Custom Binding configuration - Sorry for including this as an image - as the formatting on SO was playing up.

  • The idea is to use httpsTransport with requireClientCertificate, security with authenticationMode="CertificateOverTransport" & includeTimestamp="true" (our service required Timestamp) and the relevant messageSecurityVersion - in our case it was: WSSecurity10WSTrustFebruary2005WSSecureConversationFebruary2005WSSecurityPolicy11BasicSecurityProfile10.

  • The above configurations automatically signed the Timestamp as well.

  • On top of this we had to include the username / password credentials. Simply setting the client.ClientCredentials.UserName.UserName & client.ClientCredentials.UserName.Password did not result in these credentials included in the Security header. The logic was to add the username "token" as well, like so:

    //Get the current binding 
System.ServiceModel.Channels.Binding binding = client.Endpoint.Binding;

//Get the binding elements 
BindingElementCollection elements = binding.CreateBindingElements();

//Locate the Security binding element
SecurityBindingElement security = elements.Find<SecurityBindingElement>();

//This should not be null - as we are using Certificate authentication anyway
if (security != null)
{
    UserNameSecurityTokenParameters uTokenParams = new UserNameSecurityTokenParameters();
        uTokenParams.InclusionMode = SecurityTokenInclusionMode.AlwaysToRecipient;
    security.EndpointSupportingTokenParameters.SignedEncrypted.Add(uTokenParams);
}

client.Endpoint.Binding = new CustomBinding(elements.ToArray());

  • With all this setup, I was able to finally hit the Service and actually get the result - well, almost ! - as the result does not include a Timestamp, which WCF is throwing up as an exception. That is another problem to solve though.

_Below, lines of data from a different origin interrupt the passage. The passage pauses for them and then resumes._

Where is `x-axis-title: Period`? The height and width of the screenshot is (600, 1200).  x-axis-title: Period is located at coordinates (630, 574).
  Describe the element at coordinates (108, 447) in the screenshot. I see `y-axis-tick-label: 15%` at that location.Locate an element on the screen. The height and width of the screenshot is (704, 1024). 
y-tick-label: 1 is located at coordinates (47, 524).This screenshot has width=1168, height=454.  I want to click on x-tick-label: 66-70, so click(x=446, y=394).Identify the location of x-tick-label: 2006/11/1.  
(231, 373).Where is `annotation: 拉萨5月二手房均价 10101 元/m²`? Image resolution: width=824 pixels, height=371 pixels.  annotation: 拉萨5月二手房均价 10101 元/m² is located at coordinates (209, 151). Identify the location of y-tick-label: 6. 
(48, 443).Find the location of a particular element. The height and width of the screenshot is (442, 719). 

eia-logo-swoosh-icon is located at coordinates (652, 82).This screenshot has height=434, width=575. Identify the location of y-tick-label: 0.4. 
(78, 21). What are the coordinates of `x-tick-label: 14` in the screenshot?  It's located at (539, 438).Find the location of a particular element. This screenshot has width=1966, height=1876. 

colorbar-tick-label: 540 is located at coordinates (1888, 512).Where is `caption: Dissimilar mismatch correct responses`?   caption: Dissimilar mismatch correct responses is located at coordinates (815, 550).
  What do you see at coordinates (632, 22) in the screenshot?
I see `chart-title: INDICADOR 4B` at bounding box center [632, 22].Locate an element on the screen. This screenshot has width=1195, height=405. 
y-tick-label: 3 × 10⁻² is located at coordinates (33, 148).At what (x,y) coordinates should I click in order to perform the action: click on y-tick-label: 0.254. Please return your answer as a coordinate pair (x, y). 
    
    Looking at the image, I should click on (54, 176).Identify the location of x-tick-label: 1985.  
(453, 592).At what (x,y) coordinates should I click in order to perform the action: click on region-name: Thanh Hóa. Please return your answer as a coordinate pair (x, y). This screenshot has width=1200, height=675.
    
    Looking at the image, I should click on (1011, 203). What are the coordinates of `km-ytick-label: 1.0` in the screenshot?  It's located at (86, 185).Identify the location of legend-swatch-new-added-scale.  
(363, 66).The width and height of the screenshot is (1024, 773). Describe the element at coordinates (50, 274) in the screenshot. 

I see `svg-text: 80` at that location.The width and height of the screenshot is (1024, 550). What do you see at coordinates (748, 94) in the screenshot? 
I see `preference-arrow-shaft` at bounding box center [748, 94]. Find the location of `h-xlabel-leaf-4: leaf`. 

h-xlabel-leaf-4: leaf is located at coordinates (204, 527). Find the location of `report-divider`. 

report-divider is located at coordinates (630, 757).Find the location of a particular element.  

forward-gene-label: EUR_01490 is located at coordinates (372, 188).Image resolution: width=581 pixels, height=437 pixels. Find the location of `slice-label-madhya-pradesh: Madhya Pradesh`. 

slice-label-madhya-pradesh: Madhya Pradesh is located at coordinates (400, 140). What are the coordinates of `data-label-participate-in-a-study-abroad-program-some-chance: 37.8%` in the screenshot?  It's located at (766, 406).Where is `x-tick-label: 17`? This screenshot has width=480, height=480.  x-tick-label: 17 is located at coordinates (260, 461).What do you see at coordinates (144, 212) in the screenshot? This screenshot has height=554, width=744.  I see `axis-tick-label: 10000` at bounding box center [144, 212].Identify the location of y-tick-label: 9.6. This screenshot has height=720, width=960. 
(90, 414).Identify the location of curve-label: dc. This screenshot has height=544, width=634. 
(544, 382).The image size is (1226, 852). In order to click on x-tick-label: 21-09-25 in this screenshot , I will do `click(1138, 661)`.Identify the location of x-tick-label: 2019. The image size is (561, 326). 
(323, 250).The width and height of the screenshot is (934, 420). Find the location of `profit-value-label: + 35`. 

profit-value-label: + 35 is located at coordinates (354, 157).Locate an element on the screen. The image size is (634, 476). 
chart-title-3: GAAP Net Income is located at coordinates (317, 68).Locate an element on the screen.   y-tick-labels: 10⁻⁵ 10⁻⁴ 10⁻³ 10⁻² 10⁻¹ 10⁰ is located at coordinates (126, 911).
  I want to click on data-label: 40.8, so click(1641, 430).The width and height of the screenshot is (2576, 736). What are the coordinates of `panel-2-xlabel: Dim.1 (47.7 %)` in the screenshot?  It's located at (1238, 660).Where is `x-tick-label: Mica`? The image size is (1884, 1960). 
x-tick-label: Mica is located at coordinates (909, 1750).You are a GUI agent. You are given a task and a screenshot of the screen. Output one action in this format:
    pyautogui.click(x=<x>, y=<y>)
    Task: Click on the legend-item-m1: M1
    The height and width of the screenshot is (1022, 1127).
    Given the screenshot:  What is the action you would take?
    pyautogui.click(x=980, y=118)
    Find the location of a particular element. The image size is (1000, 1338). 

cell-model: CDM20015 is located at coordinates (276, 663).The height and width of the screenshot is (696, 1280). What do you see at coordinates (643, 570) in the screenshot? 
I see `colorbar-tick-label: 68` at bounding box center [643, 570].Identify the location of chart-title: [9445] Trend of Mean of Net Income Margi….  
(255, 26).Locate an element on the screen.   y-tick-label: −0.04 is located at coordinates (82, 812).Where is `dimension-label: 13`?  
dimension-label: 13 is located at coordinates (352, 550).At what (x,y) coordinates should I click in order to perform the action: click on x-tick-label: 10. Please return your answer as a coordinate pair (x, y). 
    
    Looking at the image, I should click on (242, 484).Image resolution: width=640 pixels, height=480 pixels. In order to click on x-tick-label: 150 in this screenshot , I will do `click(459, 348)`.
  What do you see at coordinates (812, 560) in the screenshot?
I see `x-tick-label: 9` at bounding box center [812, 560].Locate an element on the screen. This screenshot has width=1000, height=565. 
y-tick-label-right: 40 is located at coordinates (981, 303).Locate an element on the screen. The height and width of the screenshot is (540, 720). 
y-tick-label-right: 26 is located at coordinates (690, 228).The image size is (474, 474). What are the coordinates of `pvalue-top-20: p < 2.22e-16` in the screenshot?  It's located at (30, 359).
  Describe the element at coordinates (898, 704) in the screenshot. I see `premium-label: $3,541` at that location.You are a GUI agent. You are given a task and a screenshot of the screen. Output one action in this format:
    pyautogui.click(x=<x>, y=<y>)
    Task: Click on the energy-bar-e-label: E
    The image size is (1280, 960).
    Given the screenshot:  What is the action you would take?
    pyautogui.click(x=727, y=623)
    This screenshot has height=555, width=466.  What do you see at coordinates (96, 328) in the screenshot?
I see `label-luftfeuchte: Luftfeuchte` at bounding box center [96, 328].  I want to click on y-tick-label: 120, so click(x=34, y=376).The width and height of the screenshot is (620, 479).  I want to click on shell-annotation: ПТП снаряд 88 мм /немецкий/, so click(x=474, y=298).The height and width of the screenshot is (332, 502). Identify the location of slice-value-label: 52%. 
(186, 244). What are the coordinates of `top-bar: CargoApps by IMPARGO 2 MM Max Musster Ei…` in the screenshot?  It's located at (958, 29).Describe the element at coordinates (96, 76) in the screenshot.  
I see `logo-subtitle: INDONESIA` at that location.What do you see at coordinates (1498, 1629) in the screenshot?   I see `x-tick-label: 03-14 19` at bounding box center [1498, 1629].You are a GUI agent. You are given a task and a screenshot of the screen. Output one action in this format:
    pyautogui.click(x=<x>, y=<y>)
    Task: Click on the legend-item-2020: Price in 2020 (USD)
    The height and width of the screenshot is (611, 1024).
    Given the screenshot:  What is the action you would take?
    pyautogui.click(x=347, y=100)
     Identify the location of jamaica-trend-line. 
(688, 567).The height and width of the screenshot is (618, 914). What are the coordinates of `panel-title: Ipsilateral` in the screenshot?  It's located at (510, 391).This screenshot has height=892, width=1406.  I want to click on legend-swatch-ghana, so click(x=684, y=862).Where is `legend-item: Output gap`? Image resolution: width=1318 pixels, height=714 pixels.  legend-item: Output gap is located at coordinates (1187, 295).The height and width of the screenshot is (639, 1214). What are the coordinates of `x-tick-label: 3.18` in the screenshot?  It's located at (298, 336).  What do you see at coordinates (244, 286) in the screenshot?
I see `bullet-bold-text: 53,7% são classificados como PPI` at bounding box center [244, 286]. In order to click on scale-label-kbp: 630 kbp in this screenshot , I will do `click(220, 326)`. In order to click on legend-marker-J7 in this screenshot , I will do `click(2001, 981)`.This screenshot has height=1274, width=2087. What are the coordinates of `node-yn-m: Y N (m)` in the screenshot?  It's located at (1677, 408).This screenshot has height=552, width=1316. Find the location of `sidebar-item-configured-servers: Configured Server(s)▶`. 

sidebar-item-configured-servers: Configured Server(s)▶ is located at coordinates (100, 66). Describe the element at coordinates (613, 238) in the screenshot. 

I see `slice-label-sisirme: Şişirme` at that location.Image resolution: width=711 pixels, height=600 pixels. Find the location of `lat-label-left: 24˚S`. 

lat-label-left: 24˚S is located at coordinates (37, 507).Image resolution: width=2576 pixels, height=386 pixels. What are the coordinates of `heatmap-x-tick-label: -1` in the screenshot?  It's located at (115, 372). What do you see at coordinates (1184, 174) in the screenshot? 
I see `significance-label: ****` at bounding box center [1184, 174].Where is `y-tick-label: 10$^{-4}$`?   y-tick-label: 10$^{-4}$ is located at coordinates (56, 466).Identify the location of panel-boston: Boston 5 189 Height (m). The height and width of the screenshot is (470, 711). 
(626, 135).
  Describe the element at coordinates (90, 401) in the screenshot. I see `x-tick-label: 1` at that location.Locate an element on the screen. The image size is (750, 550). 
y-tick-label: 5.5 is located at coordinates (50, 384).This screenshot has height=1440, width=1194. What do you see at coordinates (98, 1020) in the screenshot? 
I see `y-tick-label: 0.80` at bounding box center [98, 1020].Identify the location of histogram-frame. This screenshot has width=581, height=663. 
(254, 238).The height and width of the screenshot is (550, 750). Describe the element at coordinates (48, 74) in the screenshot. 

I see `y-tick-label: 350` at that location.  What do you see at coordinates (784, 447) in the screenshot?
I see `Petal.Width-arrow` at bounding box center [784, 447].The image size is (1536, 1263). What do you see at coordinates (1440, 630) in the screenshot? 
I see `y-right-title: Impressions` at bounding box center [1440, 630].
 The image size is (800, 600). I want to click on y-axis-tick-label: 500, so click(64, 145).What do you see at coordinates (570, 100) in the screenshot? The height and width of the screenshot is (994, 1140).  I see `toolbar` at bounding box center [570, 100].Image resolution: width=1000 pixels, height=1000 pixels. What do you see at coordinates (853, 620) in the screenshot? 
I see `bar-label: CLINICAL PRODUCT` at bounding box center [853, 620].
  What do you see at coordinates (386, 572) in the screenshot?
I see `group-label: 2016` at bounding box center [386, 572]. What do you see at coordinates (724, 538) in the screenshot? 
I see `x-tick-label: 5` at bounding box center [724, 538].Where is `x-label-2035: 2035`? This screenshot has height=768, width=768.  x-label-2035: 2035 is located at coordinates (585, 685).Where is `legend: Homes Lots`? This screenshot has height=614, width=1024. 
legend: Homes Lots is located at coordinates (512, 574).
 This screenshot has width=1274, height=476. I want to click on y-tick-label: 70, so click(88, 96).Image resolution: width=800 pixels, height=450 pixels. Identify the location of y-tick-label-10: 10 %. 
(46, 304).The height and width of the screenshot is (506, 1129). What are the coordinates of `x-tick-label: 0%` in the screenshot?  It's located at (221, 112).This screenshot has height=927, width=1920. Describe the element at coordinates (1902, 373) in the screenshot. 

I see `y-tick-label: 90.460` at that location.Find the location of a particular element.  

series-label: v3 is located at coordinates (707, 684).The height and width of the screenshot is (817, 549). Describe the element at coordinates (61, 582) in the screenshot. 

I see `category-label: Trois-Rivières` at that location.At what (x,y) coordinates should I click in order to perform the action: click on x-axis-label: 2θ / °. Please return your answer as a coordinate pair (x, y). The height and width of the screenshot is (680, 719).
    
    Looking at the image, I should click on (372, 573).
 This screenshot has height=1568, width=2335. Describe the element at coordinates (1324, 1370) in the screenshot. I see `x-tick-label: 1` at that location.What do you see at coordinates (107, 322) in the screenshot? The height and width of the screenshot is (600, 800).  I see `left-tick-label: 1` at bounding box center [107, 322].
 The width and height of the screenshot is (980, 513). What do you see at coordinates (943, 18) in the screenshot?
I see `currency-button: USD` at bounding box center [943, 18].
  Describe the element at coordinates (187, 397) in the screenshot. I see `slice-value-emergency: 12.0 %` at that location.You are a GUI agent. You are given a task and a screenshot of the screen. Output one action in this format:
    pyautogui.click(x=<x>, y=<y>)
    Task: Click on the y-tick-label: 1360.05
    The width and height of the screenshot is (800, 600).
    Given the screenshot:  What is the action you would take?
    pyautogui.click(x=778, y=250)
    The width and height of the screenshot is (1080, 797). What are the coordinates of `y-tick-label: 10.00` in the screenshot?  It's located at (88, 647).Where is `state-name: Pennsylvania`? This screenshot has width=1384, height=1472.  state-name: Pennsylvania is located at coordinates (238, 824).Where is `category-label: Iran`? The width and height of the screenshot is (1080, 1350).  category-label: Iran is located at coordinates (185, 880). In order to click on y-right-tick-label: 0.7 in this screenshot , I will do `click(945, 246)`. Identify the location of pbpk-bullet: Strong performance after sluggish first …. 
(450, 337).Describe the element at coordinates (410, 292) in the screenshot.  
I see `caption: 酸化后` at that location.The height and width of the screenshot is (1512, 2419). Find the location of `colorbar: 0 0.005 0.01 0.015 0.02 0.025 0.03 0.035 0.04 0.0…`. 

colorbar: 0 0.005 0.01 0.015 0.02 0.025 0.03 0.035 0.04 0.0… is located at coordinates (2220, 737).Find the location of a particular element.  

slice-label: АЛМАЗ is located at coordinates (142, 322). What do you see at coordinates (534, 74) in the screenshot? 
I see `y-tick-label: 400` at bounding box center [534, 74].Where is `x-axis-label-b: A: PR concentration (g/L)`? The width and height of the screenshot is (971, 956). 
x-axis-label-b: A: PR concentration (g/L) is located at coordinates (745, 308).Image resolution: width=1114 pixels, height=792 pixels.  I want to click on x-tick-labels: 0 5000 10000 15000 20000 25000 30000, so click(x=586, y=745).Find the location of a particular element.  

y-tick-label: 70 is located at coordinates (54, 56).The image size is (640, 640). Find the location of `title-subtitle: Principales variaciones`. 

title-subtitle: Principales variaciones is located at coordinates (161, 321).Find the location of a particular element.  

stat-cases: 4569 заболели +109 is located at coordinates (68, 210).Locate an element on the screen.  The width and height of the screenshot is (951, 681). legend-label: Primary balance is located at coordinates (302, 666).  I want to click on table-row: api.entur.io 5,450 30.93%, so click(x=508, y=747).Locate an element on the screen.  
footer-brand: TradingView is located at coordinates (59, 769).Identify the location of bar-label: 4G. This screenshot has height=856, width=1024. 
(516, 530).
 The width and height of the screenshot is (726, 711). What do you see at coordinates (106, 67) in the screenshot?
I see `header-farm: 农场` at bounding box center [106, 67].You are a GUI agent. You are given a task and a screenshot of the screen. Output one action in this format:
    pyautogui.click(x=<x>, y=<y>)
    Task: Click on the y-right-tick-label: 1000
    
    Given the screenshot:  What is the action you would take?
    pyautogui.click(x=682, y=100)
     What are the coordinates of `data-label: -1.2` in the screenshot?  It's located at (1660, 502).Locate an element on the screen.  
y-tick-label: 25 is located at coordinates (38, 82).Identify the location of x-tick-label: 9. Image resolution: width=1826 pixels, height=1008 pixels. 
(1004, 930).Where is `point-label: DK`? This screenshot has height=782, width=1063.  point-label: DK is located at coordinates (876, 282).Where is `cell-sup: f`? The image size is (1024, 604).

Hopefully readers find this useful.

Update:

  • Now the Timestamp issue is also "sorted". The thing is the response lacked any security header, not just the timestamp. Thankfully there was a straightforward way to notify WCF to ignore unsecure responses, by simply marking an attribute on the security element: enableUnsecuredResponse="true". Obviously this is not desirable, but as we do not have any control on the service, this is the best we can do at the moment.